======== Selected passage

11. If in any fiscal year the aggregate expenses of the Money Market,
Stock, Bond or Balanced Division of the Separate Account (including charges
made pursuant to this Agreement but excluding interest, taxes, brokerage
commissions or fees relating to securities transactions and certain state
approved extraordinary expenses) plus the aggregate expenses of the
corresponding portfolios of the Fund, exceed 1.0% for the Money Market
Division or 1.5% for the Stock, Bond or Balanced Divisions, Integrity will
reimburse the appropriate Division of the Separate Account for the excess.
The obligation to reimburse will be estimated, reconciled and paid on a
quarterly basis.
12. This Agreement will remain in effect until December 31, 1987 and
thereafter will continue in effect for successive annual periods unless
notice of termination is given by either of the parties. This Agreement may
be terminated without penalty at any time by Equitable or as of the end of a
calendar year by Integrity, in each case upon 60 days' written notice to the
other party. In the event this Agreement is terminated for any reason,
Integrity shall cooperate with Equitable to permit an orderly transfer of
recordkeeping and administrative functions and shall provide all necessary
staff, services and assistance required for an orderly transfer.

================
======== Source records

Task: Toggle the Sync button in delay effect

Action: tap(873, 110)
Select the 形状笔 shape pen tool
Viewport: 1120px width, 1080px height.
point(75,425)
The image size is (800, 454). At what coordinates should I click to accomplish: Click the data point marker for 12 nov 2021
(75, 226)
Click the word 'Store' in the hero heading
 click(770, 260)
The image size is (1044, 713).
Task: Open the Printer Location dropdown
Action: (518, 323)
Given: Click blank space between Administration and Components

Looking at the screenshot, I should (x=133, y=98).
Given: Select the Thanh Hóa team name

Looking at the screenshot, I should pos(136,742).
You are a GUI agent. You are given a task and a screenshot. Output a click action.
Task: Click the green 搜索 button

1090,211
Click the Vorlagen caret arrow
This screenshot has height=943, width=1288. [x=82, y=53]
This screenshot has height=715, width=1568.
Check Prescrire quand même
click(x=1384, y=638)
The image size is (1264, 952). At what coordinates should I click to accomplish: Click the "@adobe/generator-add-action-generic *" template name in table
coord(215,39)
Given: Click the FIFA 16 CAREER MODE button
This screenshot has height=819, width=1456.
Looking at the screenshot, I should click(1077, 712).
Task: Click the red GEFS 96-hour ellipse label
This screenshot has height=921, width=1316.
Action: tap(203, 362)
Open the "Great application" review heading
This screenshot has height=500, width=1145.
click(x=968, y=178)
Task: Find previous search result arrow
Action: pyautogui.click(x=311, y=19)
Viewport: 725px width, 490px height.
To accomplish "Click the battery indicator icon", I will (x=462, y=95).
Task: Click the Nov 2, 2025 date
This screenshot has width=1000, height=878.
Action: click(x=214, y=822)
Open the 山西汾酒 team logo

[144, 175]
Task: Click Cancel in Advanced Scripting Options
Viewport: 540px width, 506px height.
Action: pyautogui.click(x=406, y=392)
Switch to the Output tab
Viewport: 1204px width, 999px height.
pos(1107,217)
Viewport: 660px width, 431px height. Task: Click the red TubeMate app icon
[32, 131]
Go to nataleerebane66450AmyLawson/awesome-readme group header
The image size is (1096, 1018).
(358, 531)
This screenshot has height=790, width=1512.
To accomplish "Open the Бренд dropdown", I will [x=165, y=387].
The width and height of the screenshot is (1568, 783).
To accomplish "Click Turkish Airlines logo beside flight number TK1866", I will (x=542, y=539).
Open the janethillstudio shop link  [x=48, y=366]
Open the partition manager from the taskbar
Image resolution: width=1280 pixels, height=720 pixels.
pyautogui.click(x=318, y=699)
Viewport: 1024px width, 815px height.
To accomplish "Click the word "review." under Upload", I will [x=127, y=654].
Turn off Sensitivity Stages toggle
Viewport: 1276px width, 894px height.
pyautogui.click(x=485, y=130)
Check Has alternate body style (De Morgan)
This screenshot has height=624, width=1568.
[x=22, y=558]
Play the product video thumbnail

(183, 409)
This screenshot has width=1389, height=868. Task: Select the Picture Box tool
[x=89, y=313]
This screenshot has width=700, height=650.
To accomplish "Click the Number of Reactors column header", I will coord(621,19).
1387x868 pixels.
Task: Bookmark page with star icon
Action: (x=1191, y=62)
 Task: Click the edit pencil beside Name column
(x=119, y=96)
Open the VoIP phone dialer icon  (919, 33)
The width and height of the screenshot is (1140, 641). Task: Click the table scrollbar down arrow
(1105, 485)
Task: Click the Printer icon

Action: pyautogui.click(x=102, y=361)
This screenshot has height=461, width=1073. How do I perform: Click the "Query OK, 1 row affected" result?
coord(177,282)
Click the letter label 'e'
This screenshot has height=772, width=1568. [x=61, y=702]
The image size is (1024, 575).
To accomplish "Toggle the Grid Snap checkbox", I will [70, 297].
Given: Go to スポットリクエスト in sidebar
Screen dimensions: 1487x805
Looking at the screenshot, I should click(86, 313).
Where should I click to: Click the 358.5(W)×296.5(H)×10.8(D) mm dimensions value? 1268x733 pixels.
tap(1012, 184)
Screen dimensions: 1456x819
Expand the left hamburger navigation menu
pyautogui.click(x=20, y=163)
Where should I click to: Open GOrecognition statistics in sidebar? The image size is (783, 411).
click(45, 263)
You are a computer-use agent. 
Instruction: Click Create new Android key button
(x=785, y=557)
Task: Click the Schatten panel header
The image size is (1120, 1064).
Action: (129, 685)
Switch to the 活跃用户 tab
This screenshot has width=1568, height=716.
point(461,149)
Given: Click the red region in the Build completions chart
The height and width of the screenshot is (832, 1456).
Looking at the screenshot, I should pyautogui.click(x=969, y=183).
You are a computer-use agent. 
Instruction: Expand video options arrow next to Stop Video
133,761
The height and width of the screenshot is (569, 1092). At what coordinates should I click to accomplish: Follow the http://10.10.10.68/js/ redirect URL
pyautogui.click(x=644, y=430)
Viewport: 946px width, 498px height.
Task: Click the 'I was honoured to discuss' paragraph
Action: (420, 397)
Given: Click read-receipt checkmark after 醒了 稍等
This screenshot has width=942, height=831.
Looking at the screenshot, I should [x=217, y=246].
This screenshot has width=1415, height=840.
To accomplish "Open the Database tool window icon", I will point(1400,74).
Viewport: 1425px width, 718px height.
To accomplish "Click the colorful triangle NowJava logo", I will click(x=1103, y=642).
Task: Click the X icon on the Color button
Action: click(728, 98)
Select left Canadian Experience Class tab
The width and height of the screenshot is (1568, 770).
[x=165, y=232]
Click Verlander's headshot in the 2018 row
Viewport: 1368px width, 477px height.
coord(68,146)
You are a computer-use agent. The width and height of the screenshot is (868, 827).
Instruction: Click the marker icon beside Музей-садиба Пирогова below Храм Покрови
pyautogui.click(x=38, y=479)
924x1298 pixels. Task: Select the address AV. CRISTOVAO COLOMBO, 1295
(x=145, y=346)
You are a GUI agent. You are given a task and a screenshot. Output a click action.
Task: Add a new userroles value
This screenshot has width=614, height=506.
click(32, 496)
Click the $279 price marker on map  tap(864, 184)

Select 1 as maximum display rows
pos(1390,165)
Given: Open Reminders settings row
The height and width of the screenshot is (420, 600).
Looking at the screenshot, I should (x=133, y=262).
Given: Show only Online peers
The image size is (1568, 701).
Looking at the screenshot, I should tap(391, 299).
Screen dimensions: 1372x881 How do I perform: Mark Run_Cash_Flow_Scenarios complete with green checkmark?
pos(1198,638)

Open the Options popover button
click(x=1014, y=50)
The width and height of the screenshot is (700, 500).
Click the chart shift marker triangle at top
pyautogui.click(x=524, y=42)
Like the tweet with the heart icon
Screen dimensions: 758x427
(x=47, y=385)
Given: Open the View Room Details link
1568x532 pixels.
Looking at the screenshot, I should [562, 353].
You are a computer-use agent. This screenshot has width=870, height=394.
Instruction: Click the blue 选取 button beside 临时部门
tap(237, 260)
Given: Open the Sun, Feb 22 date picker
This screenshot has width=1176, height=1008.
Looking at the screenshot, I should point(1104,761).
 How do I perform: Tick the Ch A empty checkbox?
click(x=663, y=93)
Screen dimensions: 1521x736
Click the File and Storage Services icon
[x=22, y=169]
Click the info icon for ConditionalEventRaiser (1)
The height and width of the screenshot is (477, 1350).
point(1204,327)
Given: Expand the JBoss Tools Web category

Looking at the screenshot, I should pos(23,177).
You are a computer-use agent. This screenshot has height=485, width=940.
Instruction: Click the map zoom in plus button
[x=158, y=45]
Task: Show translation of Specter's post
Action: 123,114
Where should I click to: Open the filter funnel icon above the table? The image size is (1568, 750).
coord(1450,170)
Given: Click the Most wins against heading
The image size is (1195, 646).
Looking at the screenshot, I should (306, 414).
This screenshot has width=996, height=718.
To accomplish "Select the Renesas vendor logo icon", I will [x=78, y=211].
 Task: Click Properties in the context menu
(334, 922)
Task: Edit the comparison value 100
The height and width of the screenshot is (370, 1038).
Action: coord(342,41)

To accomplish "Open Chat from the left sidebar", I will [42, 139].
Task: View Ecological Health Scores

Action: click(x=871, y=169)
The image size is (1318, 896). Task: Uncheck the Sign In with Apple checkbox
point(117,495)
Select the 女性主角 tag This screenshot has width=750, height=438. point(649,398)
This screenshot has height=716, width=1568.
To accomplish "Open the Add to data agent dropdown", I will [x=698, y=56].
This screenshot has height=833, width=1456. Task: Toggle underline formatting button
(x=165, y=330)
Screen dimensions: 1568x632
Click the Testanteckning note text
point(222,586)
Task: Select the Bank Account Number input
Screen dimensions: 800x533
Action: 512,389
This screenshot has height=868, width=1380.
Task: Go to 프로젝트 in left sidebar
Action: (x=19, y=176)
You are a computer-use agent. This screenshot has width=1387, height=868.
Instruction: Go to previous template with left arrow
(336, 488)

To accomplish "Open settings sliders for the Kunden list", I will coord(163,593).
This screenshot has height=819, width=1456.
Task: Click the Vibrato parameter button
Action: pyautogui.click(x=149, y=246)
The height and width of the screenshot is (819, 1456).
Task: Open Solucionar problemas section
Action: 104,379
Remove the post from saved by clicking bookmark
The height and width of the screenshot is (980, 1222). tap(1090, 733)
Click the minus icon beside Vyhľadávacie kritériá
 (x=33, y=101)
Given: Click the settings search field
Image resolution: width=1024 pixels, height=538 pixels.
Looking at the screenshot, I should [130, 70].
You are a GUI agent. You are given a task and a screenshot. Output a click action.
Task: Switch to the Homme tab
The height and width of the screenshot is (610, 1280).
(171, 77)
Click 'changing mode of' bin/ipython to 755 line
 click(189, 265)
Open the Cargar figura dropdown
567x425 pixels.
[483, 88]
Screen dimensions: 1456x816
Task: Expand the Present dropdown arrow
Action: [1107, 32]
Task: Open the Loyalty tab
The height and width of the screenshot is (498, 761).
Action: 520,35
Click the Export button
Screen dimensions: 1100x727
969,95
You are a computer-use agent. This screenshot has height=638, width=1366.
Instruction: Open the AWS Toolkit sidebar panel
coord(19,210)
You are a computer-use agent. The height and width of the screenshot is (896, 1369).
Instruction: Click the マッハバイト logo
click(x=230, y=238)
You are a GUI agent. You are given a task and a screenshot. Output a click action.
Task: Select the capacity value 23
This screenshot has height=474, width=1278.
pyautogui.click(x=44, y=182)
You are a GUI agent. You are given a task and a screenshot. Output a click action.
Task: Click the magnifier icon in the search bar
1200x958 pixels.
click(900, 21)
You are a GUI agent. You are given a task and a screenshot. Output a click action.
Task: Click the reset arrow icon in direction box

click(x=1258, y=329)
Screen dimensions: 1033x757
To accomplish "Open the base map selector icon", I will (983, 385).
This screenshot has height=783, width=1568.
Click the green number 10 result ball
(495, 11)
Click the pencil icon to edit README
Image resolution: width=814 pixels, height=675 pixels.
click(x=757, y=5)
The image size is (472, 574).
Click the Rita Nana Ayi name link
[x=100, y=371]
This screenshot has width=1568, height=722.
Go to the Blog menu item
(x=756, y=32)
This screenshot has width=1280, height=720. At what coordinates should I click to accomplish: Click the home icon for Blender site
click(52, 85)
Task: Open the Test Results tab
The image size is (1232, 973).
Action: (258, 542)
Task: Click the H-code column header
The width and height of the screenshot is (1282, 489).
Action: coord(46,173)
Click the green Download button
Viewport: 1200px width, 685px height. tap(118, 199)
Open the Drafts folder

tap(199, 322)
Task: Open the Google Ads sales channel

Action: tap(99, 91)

================

What you will do>
A) Answer these questions about the agreement excerpt:
(i) What expense limit applies to the Money Market Division?
(ii) Until what date does the Agreement first remain in effect?
(iii) How many days' written notice must a party give to terminate the Agreement?
B) Could you transcribe the records between the line holding "Switch to the 活跃用户 tab" and the line holding "I will point(1400,74).", inclusive?
The agreement excerpt and the records were gathered from unrelated sources.

Answers for the tasks>
A)
(i) 1.0%
(ii) December 31, 1987
(iii) 60 days

B)
Switch to the 活跃用户 tab
This screenshot has width=1568, height=716.
point(461,149)
Given: Click the red region in the Build completions chart
The height and width of the screenshot is (832, 1456).
Looking at the screenshot, I should pyautogui.click(x=969, y=183).
You are a computer-use agent. 
Instruction: Expand video options arrow next to Stop Video
133,761
The height and width of the screenshot is (569, 1092). At what coordinates should I click to accomplish: Follow the http://10.10.10.68/js/ redirect URL
pyautogui.click(x=644, y=430)
Viewport: 946px width, 498px height.
Task: Click the 'I was honoured to discuss' paragraph
Action: (420, 397)
Given: Click read-receipt checkmark after 醒了 稍等
This screenshot has width=942, height=831.
Looking at the screenshot, I should [x=217, y=246].
This screenshot has width=1415, height=840.
To accomplish "Open the Database tool window icon", I will point(1400,74).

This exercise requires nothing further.